James McBride

Usually, this is the kind of thing I do when the Tournament of Books is announced: a frantic flailing to try to read as many acclaimed books from a given year as humanly possible. This year,I decided to get things underway a little early. Maybe James McBride is the reason: his The Good Lord Bird seems to be racking up award nominations right and left; given that Jason also had kind things to say about it over at Flavorwire, I figured I should give it a read. And from there, a meme began.

So, how is it? First and foremost: I can see why McBride’s novel has been getting rave reviews, and I find myself in agreement with them. You’ve got a historically crucial figure at the center of the book — that’d be John Brown — and you have a wry narrator — that’d be Henry Shackleford, recounting several years of his youth from many decades hence. Henry is living in slavery as the novel opens; he ends up accompanying Brown, who believes him to be a girl. There’s both historical sweep and a deconstruction of historical figures, and McBride pulls off the feat of being both irreverent and acutely aware of the significance of this moment in history. And for all that Brown emerges, in McBride’s telling, as a haunting and towering figure, the novel’s most wrenching stretch occurs at a point when he and Henry are separated.

Also, I had this Sufjan Stevens song running through my head for pretty much the duration of my time reading the book.

As a huge admirer of his first novel, Tinkers, I delved into Paul Harding’s Enon with gusto. This novel depicts the downward spiral of his narrator, Charlie Crosby, following the death of his teenage daughter and the dissolution of his marriage. A short ways into the novel, Crosby lashes out at a wall and breaks his hand; cue a prescription for painkillers; cue a slow descent into addiction. Harding writes beautifully about wrenching events and emotional inadequacy, and there’s a section at the end where the pacing is so perfect I was reminded of a bit of David Mitchell’s The Thousand Autumns of Jacob de Zoet — in that sense of the prose’s rhythms becoming almost structural, and beautifully so.

I read Alissa Nutting’s Tampa — and a week later, I’m still not sure where I stand on the book. I know an abundance of smart readers who loved it, and almost as many who couldn’t stand it. Mostly, I’m not sure if I should simply be viewing this as the story of an unrepentant sociopath, who’d make the nastiest of Jim Thompson protagonists blush, or if Nutting’s making a larger point about perceptions of youth and beauty, and how warped they can become. (Or, you know, both.) Admittedly, I also have a lot of think-pieces to catch up on, so there’s that.
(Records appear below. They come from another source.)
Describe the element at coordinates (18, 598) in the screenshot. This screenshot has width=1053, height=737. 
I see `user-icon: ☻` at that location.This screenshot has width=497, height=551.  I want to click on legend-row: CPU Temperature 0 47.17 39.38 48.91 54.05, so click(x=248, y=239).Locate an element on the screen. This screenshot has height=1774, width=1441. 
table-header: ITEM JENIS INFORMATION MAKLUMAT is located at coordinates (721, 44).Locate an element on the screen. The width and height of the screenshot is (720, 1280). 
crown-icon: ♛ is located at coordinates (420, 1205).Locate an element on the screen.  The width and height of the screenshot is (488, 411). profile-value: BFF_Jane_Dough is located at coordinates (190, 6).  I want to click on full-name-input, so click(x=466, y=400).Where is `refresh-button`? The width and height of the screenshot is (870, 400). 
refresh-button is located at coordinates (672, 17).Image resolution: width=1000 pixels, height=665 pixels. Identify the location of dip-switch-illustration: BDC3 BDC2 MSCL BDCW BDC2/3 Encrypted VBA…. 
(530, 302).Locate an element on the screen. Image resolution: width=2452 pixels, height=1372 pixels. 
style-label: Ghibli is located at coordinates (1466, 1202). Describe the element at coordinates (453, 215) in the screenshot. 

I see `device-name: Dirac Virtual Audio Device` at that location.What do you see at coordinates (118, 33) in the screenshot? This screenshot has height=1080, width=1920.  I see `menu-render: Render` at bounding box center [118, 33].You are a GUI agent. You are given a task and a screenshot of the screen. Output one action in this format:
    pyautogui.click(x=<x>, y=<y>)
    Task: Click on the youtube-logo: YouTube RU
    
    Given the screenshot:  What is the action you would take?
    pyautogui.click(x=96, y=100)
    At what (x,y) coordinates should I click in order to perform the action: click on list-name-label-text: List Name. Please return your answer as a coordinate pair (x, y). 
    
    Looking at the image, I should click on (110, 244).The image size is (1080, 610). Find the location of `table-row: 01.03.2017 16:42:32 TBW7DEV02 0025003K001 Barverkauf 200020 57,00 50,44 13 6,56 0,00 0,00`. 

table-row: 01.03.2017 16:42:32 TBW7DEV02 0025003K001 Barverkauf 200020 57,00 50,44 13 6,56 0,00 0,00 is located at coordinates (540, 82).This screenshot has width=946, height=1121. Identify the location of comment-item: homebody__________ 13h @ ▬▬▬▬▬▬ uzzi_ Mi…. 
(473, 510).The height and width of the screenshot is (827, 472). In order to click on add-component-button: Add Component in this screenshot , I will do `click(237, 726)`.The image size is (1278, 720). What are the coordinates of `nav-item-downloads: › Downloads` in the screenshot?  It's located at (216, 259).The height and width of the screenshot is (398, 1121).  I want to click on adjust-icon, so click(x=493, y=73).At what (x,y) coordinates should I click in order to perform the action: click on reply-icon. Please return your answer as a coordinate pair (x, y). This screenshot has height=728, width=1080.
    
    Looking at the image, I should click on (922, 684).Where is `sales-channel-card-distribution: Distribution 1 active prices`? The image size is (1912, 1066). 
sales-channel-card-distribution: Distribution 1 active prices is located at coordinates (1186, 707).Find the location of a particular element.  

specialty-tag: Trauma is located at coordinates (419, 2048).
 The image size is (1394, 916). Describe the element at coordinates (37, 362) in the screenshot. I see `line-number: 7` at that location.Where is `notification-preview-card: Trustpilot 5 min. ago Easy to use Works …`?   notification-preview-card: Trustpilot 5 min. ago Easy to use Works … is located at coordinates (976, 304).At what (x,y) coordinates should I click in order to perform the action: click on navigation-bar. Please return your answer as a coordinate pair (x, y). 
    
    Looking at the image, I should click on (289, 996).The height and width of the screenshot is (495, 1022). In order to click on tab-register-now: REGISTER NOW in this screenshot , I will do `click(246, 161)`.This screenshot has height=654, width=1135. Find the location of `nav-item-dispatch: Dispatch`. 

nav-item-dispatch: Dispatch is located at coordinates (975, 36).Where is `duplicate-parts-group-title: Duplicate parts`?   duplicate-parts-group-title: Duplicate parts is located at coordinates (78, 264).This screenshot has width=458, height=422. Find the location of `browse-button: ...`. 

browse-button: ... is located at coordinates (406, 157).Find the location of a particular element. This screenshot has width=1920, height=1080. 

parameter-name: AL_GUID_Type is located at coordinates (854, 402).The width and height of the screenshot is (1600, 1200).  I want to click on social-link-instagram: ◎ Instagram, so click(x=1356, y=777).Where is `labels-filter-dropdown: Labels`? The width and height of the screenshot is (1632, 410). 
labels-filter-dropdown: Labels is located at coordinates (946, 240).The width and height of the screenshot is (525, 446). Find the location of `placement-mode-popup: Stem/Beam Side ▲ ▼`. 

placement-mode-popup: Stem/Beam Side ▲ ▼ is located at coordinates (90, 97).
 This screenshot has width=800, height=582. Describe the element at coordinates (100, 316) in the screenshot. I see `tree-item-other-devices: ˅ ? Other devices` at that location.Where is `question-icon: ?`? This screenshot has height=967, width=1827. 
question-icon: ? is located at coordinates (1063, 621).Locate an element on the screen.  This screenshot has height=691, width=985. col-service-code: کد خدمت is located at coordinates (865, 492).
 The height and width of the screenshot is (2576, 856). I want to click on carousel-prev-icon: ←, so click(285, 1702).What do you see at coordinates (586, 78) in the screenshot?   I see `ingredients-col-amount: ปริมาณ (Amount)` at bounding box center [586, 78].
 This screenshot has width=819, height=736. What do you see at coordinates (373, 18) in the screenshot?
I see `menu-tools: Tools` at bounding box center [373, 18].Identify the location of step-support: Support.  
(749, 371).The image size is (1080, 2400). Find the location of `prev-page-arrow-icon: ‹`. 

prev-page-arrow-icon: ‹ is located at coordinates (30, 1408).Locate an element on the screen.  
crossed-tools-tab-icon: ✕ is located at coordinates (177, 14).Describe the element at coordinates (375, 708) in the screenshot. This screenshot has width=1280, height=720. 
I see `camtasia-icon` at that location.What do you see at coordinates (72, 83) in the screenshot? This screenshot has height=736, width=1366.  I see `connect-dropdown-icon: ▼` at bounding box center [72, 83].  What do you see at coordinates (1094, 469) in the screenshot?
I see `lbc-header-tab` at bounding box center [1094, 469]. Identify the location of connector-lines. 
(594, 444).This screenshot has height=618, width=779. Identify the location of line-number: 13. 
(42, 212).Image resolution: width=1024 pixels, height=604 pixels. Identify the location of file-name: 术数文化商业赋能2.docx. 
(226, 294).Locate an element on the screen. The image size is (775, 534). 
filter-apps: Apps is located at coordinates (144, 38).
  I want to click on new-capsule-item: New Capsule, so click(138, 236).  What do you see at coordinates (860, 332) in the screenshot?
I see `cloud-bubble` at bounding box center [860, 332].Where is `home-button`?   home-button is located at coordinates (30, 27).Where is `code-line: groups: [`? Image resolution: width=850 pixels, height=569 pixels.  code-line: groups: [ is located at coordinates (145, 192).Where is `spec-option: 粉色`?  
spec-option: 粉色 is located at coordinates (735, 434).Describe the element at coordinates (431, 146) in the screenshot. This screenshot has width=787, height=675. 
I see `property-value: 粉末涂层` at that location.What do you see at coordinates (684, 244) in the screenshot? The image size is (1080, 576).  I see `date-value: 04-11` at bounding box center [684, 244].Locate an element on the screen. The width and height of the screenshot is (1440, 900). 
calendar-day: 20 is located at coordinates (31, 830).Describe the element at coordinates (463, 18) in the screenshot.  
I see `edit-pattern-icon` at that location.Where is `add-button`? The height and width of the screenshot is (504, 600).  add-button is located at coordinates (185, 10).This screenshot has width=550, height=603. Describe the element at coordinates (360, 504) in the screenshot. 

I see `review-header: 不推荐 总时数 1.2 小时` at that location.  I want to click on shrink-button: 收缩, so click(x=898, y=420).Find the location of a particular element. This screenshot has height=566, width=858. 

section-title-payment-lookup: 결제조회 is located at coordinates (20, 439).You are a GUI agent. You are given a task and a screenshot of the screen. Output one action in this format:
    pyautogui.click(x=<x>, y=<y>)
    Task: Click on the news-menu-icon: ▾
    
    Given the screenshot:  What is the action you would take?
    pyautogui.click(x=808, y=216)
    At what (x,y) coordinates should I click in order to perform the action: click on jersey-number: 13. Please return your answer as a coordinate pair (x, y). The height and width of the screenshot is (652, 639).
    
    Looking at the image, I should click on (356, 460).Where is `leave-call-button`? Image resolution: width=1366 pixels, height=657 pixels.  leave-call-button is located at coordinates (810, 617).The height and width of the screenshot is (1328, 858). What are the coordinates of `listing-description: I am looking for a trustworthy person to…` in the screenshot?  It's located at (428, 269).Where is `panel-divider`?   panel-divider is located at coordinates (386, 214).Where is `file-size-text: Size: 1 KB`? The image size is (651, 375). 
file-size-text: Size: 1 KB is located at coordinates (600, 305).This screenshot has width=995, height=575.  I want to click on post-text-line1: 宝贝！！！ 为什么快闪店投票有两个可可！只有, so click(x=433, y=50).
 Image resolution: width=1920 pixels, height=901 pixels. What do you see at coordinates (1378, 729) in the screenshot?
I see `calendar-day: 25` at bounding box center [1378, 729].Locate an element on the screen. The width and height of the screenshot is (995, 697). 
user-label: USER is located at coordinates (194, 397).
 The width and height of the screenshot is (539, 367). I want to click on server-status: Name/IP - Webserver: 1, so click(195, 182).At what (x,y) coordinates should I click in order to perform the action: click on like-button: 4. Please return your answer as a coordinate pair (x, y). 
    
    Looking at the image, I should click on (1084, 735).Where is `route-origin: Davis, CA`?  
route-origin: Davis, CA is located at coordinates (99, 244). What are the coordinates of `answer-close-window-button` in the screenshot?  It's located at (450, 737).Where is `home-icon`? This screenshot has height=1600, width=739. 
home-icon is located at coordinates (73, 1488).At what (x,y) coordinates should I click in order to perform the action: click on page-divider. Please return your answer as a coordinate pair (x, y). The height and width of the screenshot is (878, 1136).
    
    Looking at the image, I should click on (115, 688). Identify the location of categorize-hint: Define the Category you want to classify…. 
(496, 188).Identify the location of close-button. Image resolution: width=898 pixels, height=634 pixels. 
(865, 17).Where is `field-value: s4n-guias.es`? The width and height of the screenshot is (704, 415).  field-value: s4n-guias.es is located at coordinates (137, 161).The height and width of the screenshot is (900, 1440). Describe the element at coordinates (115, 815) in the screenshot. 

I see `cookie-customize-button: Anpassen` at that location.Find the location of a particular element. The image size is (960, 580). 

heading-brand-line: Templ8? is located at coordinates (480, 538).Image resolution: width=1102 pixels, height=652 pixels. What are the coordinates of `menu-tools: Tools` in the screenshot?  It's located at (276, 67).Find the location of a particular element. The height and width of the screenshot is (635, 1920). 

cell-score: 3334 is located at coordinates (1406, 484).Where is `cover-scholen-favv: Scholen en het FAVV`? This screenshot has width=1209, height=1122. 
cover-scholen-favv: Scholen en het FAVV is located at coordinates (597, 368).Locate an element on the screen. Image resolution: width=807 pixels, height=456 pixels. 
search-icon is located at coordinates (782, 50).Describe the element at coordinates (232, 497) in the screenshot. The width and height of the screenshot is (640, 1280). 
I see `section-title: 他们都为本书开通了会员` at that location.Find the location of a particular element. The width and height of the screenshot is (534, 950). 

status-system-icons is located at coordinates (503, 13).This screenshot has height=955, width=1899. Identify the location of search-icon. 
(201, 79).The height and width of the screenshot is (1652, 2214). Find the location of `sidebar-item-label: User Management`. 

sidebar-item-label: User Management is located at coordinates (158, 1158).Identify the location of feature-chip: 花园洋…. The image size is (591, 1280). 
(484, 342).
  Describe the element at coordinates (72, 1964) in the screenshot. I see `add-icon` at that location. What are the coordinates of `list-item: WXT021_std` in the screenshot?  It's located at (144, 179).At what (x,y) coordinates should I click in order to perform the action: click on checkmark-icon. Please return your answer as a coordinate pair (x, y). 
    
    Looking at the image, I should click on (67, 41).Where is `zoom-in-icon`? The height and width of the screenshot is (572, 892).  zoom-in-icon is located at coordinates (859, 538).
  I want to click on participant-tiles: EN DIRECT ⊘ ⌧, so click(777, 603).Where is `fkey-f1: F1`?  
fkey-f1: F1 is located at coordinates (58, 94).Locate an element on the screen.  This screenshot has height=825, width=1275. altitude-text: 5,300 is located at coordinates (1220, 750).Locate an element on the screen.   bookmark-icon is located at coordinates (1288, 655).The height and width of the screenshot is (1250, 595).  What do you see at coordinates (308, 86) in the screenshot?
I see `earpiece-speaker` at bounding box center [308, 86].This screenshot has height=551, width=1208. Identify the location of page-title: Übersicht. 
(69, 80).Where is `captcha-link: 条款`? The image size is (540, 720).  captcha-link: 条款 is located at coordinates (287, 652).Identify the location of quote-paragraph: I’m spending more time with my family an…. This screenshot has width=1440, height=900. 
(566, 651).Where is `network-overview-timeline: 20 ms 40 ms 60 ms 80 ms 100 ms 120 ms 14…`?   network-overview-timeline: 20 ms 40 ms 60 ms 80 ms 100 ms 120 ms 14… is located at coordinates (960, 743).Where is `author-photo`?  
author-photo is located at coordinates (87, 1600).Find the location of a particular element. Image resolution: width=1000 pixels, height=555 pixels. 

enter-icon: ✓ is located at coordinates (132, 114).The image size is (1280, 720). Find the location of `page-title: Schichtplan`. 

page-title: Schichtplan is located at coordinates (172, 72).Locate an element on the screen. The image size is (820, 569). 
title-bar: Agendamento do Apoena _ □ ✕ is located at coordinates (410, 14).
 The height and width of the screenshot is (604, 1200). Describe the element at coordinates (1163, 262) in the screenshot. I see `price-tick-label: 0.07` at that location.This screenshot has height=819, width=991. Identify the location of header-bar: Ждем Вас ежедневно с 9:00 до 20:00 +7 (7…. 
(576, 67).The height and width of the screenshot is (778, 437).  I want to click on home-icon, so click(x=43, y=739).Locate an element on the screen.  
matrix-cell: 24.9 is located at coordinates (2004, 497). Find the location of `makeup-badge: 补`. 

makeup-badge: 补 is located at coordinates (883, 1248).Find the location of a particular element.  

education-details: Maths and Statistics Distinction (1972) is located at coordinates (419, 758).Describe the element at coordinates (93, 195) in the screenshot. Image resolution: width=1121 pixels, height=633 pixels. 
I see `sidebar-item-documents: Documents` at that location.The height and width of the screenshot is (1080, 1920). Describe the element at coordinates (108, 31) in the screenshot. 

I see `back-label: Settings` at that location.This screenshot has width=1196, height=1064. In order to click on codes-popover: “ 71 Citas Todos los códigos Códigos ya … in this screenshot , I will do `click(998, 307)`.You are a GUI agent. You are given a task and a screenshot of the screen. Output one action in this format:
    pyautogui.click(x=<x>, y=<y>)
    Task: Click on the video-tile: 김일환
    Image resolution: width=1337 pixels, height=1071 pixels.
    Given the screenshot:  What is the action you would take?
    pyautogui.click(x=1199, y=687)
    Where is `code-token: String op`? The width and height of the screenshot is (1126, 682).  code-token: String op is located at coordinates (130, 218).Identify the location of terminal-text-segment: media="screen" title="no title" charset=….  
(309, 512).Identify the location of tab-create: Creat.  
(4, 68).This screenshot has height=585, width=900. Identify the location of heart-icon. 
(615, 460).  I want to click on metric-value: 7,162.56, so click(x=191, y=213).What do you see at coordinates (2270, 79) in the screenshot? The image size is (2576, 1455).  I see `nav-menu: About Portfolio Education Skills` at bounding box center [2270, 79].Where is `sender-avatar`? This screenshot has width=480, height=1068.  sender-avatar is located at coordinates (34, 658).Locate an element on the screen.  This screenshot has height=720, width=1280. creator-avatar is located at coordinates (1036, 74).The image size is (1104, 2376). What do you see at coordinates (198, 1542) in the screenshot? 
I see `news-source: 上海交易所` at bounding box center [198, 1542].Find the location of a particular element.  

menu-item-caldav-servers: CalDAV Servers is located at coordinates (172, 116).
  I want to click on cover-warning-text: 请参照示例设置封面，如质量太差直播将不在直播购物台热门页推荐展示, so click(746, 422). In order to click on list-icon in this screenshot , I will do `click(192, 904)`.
And sometimes, it helps to close out the week with pulp on a grand scale. Frank Bill’s Donnybrook, which brings together numerous characters on the spectrum from antiheroes to sociopaths and sends them in to compete in an annual bare-knuckle brawl. Bill throws in drug deals, double-crosses, revenge quests, and more; there’s also the premonition of even more apocalyptic violence down the line. It’s fine, brutal stuff. And while I’m at it, I should also nod in the direction of Gary Suarez’s review from earlier in the year. After reading Bill’s earlier collection Crimes in Southern Indiana, I’m glad to see that his distilled style can also work well on the scale of a novel.